Golf dominates list of world’s best-paid sports stars

Alistair Dunsmuir
By Alistair Dunsmuir February 8, 2017 13:14

New research into the world’s best-paid sports stars has shown that golfers dominate the top rankings.

While talk has been of the game struggling in recent years, the London School of Marketing’s data finds that the top end of the game is still thriving.

There are four golfers in the top 10, along with three tennis players, two basketball players and just one footballer.

Tiger Woods

The Sports Marketing Power List looks at the world’s 30 best-paid sports stars ranked by the money they received in 2016 from endorsements and sponsorships, to see who the world’s most marketable athletes are.

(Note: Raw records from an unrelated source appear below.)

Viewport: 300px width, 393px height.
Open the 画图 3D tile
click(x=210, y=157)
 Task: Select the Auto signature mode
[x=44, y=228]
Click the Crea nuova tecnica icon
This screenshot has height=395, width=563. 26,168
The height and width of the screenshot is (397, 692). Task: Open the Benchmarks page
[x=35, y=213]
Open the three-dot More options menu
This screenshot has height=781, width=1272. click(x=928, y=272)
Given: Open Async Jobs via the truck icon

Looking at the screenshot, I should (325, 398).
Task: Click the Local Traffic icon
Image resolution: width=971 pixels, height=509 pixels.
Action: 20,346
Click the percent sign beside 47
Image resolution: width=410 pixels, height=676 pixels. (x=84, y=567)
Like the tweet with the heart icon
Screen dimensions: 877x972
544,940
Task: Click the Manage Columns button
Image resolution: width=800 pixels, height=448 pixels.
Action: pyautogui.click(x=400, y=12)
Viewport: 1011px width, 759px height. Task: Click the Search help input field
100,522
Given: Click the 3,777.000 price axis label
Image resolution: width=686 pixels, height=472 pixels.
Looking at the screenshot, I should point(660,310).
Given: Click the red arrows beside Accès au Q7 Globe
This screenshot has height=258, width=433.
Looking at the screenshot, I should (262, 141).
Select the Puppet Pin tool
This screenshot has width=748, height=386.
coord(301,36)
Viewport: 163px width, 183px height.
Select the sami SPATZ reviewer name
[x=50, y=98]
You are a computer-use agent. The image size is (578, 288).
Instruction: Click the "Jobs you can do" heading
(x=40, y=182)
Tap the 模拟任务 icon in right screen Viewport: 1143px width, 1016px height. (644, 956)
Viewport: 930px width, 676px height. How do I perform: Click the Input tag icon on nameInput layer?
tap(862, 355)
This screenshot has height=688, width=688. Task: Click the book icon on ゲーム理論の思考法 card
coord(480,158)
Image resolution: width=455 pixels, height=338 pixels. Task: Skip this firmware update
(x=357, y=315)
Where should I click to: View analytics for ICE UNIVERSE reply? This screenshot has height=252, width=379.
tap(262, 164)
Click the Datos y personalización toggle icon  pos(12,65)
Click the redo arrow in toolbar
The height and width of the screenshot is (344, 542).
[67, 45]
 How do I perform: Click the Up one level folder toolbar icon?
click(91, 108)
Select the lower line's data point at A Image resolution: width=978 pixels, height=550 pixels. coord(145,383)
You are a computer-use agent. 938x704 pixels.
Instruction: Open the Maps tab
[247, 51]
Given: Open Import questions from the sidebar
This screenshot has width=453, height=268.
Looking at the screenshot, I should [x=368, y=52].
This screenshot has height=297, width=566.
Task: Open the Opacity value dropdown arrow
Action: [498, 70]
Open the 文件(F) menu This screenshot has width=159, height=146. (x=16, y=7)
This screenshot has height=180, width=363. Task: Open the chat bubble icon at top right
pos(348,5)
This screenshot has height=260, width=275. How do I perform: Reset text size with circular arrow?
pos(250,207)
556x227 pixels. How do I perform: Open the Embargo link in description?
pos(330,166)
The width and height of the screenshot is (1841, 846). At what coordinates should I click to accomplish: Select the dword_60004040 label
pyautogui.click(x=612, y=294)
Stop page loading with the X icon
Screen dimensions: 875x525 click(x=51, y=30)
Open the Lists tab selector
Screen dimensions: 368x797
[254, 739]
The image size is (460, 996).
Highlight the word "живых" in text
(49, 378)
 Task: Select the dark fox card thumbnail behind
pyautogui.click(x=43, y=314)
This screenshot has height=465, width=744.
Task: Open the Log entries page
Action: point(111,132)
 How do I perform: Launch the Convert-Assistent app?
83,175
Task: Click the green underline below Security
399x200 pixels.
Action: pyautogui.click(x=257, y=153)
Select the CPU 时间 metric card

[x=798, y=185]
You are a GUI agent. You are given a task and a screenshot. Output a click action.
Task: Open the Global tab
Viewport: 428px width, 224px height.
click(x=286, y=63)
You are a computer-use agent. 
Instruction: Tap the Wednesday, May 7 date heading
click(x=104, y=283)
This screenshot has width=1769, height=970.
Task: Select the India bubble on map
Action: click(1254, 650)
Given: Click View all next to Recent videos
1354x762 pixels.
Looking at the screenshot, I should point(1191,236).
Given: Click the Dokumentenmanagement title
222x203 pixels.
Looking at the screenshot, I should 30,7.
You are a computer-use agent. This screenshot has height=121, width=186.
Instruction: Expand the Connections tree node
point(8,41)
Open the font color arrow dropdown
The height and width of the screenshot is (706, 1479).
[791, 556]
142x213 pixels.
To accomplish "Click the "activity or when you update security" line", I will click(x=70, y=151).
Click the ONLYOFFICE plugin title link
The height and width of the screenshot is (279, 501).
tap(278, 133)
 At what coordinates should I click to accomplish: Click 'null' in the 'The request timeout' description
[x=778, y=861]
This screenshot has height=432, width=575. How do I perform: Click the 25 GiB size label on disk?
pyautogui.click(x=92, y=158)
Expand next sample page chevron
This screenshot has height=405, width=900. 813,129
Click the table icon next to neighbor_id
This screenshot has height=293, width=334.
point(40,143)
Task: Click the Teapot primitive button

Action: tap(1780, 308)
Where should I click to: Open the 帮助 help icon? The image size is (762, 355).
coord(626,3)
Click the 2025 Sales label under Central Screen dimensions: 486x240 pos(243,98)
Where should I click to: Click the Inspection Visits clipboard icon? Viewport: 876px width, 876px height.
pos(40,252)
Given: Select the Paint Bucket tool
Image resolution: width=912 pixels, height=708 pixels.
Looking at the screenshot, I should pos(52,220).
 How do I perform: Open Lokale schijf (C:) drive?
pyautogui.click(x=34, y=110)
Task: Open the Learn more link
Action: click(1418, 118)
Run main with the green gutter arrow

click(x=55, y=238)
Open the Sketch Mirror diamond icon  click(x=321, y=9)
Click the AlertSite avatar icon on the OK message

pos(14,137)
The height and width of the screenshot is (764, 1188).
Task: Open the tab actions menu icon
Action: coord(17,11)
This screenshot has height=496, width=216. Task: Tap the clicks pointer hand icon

Swiss tennis star Roger Federer was named as the world’s most marketable athlete with almost £50m in off court earnings last year.

American basketball sensation LeBron James was second with sponsors forking out £44m for his endorsements last year.

Two golfers, Phil Mickelson and Tiger Woods, make up the rest of the top four, while another two, Rory McIlroy and Jordan Spieth, are ranked sixth and ninth respectively.

Rory McIlroy

Phil Mickelson’s main sponsors are Callaway, Amgen, Barclays, Exxon, KPMG and Rolex, which earned him £41m in marketing deals during 2016.

Tiger Woods may have played little golf in recent years but he still earned £36.9m from the likes of Nike, Rolex, Upper Deck and Hero Motorcorp.

McIlroy, who earned more than both Novak Djokovic, Floyd Mayweather, Usain Bolt and Cristiano Ronaldo, received just under £29m from sponsorships last year.

The research found that only cricket and tennis are more reliant on endorsements than golf.

Phil Mickelson

Jacques de Cock, faculty member at London School of Marketing said: “The top 100 athletes earned a total of £2.6bn last year.

“The sponsorship revenues are driven upwards mainly by the competition of major clothing brands.

“The main ones are Nike with 51 stars under contract, Adidas with 12 and Under Armour with 11. The other brands such as Reebok, Puma and New Balance have a handful each.

“Despite Roger Federer’s slow year in terms of success in his sport, his successful endorsement deals show that personal characteristics can also be an important part of long-lasting sponsorships.

“Male athletes still dominate perhaps because they offer advantages to marketers that want to tap into the traditionally hard to reach male consumer market.

“Fans tend to buy sports clothing and equipment based on what the key sportsman wear, which explains why endorsements are such a major part of cricket, tennis and golf.


“Endorsements are such a powerful way for brands to market their products. This is because they increase brand awareness, validate product features, boost brand equity, and reach the difficult 16 to 30 year old male market.”